▶ _REQUIRED TASKS_:
1: According to the Bitcoin explainer, what is the fee in a transaction?
2: Pick up the Bitcoin explainer after its last sentence and write what comes next.

▶ _ARTICLE_:
This is why "longest chain" is more accurately "heaviest chain" — it's not about block count, it's about cumulative difficulty.

What is a transaction?

A transaction transfers Bitcoin from inputs (existing chunks of BTC you own) to outputs (the new owners).

Each input refers back to a previous output you spend. Outputs assign value to addresses. The difference between inputs and outputs is the fee, which the miner keeps.

You can't partially spend an input — if you have ₿ 1.0 and want to send ₿ 0.3, you create two outputs: ₿ 0.3 to the recipient and ₿ 0.7 back to yourself (minus the fee).

Inputs

Each input is a reference to an earlier transaction's output that the sender is now spending. Format: previous_txid : output_index.

Inputs must be unlocked with a signature from the owner — that's the cryptographic proof that you control the coins.

For a coinbase transaction (the miner's reward) there are no real inputs — those coins are newly created.

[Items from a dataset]
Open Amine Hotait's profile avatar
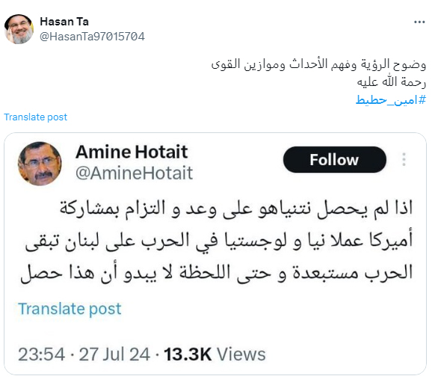The height and width of the screenshot is (379, 438). 40,164
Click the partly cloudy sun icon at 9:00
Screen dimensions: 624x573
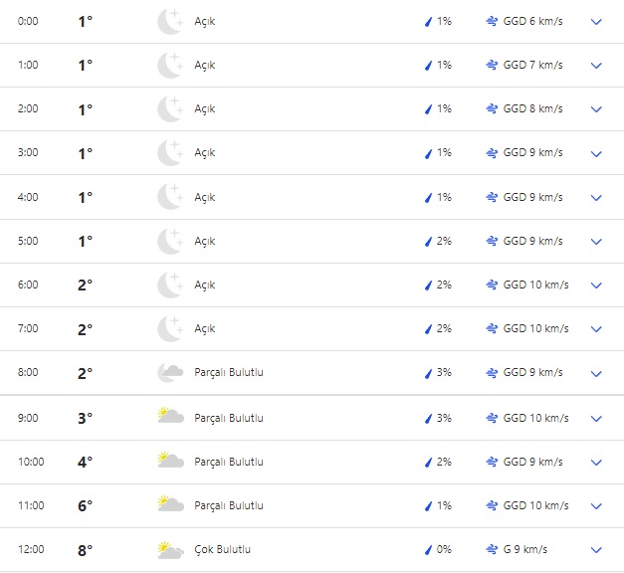(x=170, y=417)
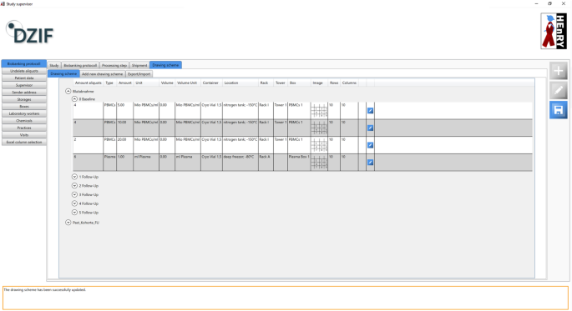Click the HEnRY logo icon
Image resolution: width=572 pixels, height=311 pixels.
click(554, 31)
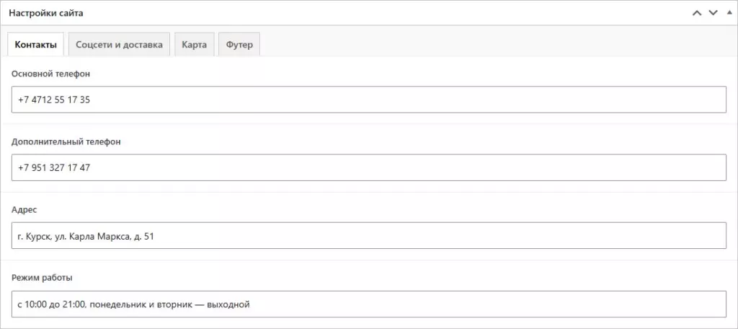Open the Карта tab
Viewport: 738px width, 329px height.
pyautogui.click(x=195, y=45)
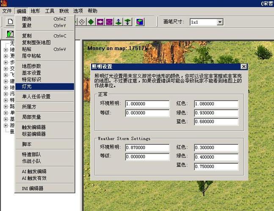Click 环境照明 field in Weather Storm Settings
Viewport: 274px width, 211px height.
click(x=147, y=148)
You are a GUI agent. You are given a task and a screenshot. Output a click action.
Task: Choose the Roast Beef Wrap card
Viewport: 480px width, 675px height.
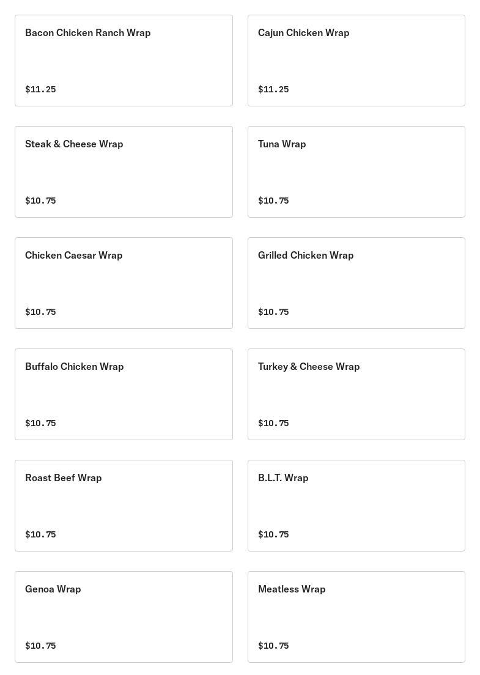124,506
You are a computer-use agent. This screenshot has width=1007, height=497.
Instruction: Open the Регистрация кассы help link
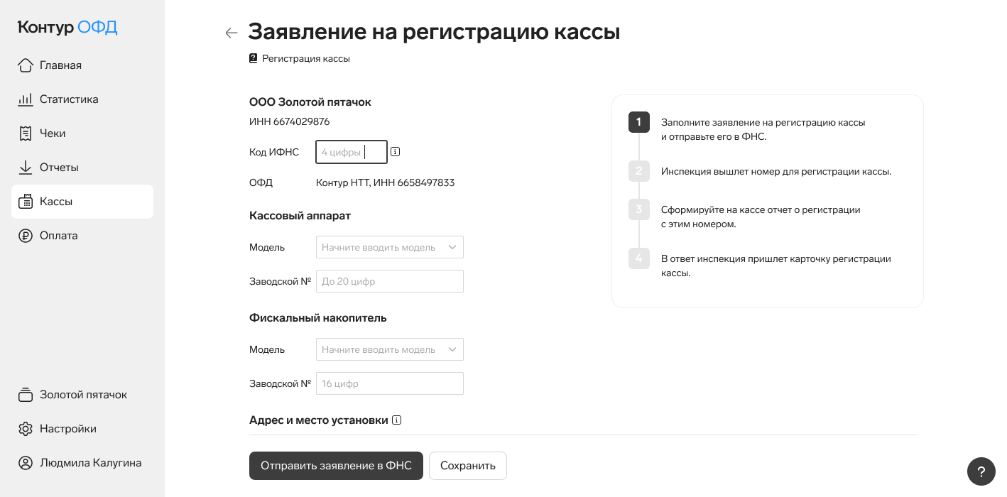tap(305, 59)
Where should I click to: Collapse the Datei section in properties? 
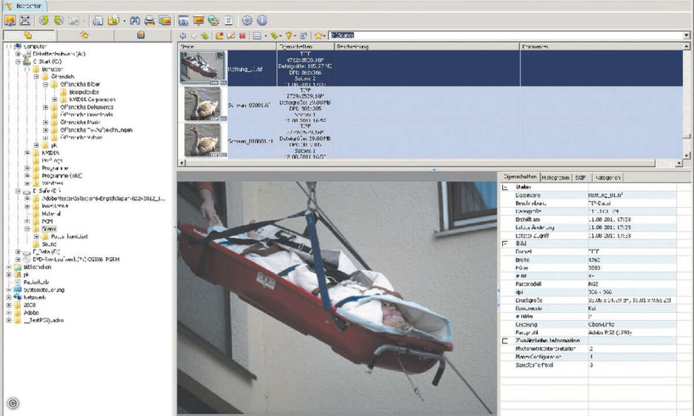pos(505,187)
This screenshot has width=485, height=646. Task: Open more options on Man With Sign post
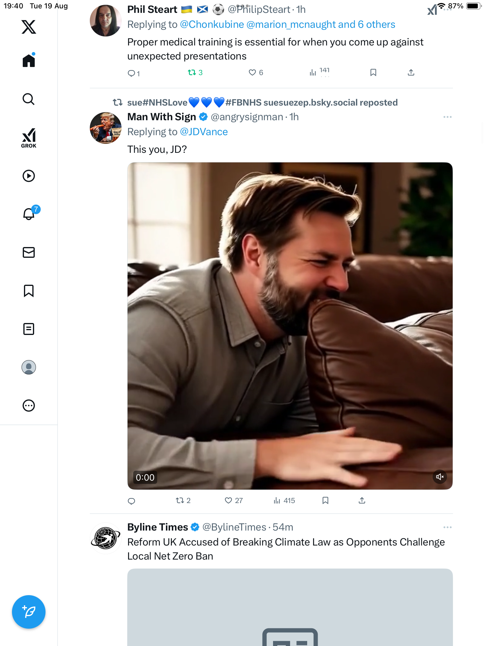[447, 117]
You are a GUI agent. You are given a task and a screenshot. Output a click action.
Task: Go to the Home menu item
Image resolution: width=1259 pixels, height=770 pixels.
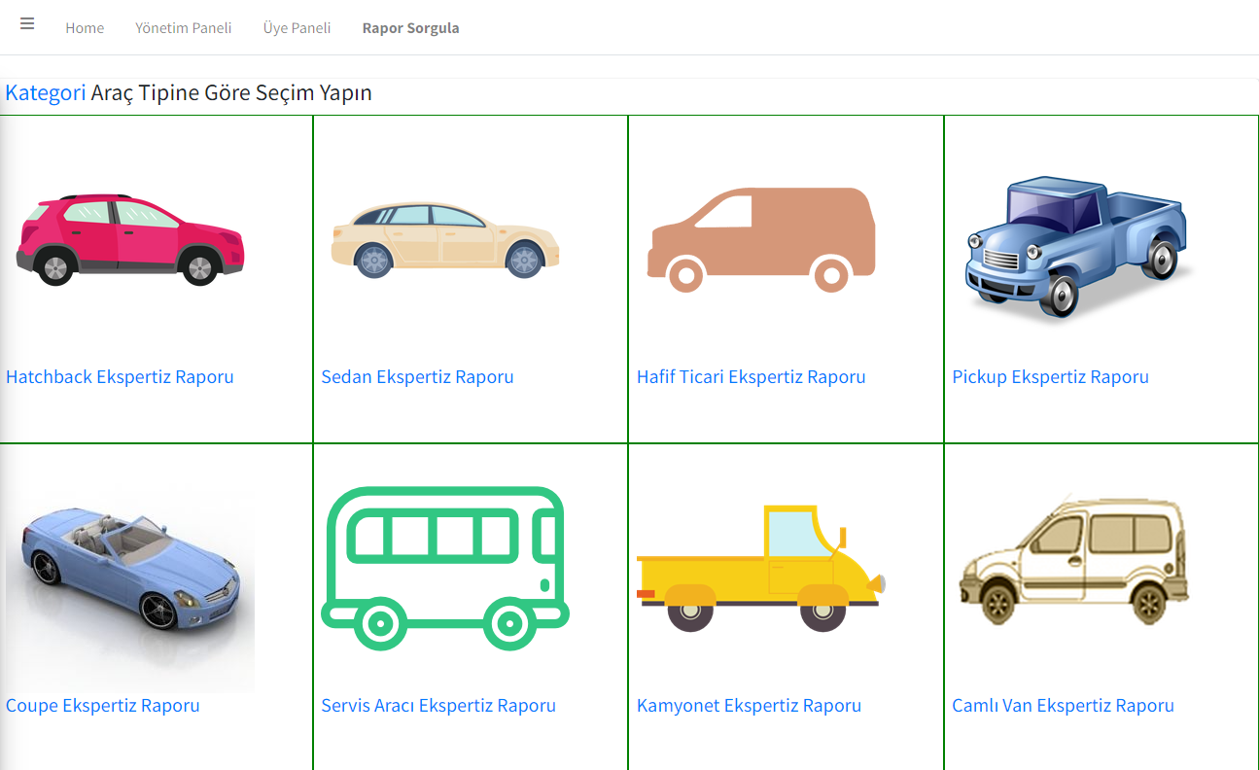[85, 28]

▶ _ANSWERS_:
1: The fee is the difference between a transaction's inputs and outputs, and the miner keeps it.

2:
Outputs

Where the BTC goes. Each output assigns a specific amount to a specific Bitcoin address (or more precisely: to a script that anyone matching the conditions can later spend).

Once an output is spent (used as someone's input later), it's gone. Until then it sits in the global "UTXO set" — Unspent Transaction Outputs.

Transaction fee

Fee = total inputs − total outputs. The difference is what the sender paid to the miner to include this transaction in a block.

sat/vB = satoshis per virtual byte. Higher fee rate = miners prefer your tx, so it confirms faster. During congestion this rate spikes; in calm times it can drop to 1 sat/vB.

1 BTC = 100,000,000 satoshi.

Coinbase transaction

Every block's first transaction is special: it has no real input (no previous output to spend), but it creates new coins out of thin air.

This is the only way new BTC enters circulation. The miner who finds the block claims the subsidy plus all transaction fees from the other transactions in this block.

Miners can write arbitrary data into the coinbase input — sometimes a slogan, sometimes a pool name, sometimes just nonce padding.